=== Excerpted text ===

After passing through the InputTransformer, each SrcTransform is individually passsed into a DepScanner, an IO action that takes a SrcTransform and produces a SrcTransform. In the case of the C/C++ builder this is the CDepScanner, which recursively scrapes the includes for further, unique includes. It changes the input OneToOne transforms into ManyToOne and adds the dependencies after the actual source file to be built. When processing a Stage, the timestamps of the input files of each transform are checked to determine if the transform should be built. By adding the dependencies to the transform, the system takes care of rebuilding that transform when they change, for free.
The final piece of the Stage is the StageFunc, which is the actual business logic that executes the transform. This is a function that takes in a SrcTransform and returns either a SrcTransform or an error message. The returned SrcTransform should be one that is suitable to pass into the next stage. For the compilation stage of the C/C++ builder, this will be a OneToOne containing the object file. This whole process continues for each successive Stage.
Targets
All of the previous pieces are encapsulated in the Target data type. A Target represents the input and final output product as a single unit. For example, a library or executable would each be a single Target; so too would the operation of copying a directory to a different location. A Target consists of a name string, a ChecksumFunc, a list of dependencies, a list of Stages in the order they are to be executed, and a list of Gatherers.

=== Extracted data ===

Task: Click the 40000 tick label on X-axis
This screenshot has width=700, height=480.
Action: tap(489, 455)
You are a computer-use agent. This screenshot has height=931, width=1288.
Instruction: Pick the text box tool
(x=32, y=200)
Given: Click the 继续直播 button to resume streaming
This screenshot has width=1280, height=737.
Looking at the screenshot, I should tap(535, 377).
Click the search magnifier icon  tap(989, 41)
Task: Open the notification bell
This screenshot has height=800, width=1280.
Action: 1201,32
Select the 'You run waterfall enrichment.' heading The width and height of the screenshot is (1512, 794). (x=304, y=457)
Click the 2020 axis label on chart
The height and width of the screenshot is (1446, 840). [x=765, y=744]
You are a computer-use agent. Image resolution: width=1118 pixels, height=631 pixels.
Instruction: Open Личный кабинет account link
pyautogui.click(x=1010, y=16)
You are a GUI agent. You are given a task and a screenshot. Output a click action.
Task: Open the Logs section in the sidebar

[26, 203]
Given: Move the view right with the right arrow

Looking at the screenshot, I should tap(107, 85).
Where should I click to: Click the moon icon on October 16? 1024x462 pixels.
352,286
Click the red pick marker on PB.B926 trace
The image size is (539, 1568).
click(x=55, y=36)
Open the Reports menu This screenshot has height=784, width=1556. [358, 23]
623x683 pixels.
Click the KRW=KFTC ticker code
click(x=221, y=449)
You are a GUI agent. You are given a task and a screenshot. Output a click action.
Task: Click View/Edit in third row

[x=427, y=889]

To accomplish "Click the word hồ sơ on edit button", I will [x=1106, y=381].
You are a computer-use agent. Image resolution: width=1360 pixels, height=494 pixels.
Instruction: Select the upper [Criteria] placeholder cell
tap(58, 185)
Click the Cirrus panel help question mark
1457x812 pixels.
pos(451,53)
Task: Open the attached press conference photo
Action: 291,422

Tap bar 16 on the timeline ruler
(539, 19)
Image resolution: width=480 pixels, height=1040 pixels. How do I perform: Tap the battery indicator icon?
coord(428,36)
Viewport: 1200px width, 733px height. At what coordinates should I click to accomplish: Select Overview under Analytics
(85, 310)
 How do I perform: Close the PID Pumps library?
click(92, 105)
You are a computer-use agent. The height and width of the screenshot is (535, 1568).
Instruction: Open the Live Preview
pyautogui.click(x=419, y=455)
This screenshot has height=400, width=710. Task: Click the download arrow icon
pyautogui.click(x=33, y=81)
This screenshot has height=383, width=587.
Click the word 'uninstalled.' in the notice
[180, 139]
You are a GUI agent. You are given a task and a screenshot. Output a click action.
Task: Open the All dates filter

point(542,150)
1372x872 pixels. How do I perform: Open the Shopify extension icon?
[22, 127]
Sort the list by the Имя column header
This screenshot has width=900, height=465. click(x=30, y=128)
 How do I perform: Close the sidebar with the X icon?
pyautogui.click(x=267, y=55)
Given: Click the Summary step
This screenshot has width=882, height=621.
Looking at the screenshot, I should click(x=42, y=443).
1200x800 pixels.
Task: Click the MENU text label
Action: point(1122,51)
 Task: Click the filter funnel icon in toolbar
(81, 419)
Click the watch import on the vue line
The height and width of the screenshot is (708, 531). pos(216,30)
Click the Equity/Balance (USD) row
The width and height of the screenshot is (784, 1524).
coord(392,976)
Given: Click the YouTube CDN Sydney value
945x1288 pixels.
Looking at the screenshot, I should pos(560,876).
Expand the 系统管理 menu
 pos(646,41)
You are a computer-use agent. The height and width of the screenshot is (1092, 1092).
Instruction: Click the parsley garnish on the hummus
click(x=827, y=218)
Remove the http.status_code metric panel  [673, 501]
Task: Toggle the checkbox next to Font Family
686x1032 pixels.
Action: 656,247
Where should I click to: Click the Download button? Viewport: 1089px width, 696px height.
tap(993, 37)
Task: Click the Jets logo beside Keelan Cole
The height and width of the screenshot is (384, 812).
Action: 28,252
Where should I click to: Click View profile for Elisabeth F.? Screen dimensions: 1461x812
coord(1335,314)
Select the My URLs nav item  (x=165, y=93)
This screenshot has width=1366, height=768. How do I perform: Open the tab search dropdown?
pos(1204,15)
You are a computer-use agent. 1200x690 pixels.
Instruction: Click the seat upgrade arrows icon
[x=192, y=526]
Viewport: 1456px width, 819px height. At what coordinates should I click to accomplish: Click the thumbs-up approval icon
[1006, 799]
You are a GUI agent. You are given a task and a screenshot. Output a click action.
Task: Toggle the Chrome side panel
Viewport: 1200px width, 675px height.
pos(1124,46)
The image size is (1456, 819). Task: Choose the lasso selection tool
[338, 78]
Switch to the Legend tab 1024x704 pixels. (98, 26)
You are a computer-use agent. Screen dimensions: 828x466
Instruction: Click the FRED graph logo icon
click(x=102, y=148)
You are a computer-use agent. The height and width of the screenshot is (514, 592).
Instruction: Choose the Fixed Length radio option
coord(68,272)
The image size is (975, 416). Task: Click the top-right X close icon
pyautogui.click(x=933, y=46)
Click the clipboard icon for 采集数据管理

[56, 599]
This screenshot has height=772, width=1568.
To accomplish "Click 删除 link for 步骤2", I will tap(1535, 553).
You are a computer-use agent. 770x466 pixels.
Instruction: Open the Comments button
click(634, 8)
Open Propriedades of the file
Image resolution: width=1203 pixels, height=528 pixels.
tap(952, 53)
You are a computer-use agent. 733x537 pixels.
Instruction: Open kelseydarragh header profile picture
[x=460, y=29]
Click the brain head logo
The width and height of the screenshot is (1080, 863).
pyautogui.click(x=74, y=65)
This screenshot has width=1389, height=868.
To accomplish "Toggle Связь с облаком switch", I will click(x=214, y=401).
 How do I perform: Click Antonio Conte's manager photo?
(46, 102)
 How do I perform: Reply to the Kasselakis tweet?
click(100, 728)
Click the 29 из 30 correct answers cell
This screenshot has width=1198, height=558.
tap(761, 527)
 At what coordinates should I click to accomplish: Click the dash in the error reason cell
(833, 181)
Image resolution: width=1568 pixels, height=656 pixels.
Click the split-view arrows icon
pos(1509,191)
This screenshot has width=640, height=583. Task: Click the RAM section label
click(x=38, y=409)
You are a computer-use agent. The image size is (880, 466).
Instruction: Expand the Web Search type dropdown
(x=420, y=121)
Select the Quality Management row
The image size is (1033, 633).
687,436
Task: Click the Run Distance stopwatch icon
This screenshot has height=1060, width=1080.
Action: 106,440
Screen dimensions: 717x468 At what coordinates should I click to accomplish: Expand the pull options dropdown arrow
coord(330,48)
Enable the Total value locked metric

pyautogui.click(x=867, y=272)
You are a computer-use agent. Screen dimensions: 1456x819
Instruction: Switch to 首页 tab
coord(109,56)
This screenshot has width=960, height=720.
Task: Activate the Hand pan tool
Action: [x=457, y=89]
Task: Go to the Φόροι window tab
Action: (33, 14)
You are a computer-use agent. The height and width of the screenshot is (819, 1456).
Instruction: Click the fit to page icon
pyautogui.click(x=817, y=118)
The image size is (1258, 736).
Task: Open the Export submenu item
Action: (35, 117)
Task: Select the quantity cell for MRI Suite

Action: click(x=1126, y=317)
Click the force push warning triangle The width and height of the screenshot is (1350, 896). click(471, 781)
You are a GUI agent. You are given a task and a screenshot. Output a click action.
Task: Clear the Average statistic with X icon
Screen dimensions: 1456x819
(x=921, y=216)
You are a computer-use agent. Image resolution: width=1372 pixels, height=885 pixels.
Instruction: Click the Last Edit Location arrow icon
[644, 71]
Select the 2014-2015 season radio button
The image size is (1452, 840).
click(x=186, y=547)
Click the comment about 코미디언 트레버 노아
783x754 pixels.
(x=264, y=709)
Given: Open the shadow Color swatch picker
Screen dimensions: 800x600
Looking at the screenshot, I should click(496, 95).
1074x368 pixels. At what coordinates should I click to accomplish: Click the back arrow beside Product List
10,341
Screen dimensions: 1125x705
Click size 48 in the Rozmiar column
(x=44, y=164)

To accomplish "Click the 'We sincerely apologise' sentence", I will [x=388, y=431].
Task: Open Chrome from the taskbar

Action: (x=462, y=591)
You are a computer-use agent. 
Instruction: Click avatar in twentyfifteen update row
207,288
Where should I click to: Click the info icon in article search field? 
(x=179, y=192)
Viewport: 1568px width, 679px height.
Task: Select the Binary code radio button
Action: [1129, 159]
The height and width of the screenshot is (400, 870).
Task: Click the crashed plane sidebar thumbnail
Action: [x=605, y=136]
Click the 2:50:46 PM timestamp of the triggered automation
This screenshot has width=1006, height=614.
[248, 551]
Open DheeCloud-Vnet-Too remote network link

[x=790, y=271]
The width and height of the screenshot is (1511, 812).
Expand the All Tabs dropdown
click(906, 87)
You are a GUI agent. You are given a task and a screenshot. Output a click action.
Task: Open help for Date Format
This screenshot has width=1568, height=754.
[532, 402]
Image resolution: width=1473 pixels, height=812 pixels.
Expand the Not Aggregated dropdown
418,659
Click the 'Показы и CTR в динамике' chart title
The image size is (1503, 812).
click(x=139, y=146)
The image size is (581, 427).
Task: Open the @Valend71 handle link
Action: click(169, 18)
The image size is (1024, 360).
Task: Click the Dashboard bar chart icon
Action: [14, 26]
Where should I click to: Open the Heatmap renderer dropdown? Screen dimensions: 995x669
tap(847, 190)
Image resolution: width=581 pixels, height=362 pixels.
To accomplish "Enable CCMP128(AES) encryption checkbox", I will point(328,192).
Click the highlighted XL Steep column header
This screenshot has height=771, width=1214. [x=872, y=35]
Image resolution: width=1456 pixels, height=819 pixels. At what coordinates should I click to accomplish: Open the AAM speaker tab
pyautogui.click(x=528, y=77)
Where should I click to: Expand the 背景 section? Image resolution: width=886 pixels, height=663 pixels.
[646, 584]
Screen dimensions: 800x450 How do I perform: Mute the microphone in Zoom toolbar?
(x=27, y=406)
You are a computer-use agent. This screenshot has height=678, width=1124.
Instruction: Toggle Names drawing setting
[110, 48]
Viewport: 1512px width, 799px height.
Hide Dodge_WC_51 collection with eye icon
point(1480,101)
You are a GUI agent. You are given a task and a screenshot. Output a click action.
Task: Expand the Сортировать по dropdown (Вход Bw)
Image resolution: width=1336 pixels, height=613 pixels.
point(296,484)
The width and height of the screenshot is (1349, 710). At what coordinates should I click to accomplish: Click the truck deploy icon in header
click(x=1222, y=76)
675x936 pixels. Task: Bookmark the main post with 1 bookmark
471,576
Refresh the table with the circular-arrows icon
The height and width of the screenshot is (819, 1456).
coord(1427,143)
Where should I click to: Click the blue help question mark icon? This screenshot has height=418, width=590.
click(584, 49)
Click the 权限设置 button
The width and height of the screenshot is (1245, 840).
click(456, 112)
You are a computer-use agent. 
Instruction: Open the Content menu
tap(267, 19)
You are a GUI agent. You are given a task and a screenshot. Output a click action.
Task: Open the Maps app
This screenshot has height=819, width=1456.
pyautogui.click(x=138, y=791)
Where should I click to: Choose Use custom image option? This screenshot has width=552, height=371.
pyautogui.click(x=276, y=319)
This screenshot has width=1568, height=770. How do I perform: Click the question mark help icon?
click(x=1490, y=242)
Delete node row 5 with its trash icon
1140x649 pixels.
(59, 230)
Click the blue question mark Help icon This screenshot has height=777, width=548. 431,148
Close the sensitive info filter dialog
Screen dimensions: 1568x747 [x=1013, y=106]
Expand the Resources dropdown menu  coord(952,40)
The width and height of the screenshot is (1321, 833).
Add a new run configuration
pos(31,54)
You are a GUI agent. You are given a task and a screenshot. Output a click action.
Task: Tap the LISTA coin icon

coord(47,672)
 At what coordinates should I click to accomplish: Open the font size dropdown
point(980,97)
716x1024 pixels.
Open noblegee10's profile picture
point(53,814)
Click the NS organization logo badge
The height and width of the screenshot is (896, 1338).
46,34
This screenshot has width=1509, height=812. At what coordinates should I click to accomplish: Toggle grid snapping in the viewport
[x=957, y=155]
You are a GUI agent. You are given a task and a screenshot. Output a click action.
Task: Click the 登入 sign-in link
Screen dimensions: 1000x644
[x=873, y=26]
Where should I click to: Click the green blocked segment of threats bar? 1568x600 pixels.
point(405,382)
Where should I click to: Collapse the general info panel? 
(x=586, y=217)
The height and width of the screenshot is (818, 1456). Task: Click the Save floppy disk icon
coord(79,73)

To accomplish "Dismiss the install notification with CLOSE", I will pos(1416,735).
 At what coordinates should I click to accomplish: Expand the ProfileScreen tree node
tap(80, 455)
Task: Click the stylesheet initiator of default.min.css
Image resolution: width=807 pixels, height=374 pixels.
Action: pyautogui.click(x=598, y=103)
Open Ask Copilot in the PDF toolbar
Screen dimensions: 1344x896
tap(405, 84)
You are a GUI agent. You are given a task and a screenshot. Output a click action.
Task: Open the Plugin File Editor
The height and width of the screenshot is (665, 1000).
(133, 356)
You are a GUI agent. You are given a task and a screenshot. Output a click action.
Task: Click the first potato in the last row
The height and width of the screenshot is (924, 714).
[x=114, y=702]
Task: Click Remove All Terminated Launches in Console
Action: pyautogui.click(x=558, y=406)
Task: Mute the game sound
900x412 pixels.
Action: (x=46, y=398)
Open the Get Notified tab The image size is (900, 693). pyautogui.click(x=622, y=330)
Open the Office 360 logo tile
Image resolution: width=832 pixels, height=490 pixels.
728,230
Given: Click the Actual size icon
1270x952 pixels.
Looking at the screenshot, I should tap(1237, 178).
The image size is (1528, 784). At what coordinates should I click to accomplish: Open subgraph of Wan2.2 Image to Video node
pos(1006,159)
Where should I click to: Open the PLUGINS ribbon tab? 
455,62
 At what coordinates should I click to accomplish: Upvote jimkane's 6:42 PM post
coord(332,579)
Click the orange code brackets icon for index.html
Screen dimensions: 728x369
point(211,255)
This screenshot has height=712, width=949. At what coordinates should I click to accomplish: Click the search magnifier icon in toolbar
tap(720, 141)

===

▶ **Task directions**
Rewrite everything in the build-stage text from "After passing through" down to "change, for free.", changing "timestamps" to "modification times".

▶ **Reply to the task**
After passing through the InputTransformer, each SrcTransform is individually passsed into a DepScanner, an IO action that takes a SrcTransform and produces a SrcTransform. In the case of the C/C++ builder this is the CDepScanner, which recursively scrapes the includes for further, unique includes. It changes the input OneToOne transforms into ManyToOne and adds the dependencies after the actual source file to be built. When processing a Stage, the modification times of the input files of each transform are checked to determine if the transform should be built. By adding the dependencies to the transform, the system takes care of rebuilding that transform when they change, for free.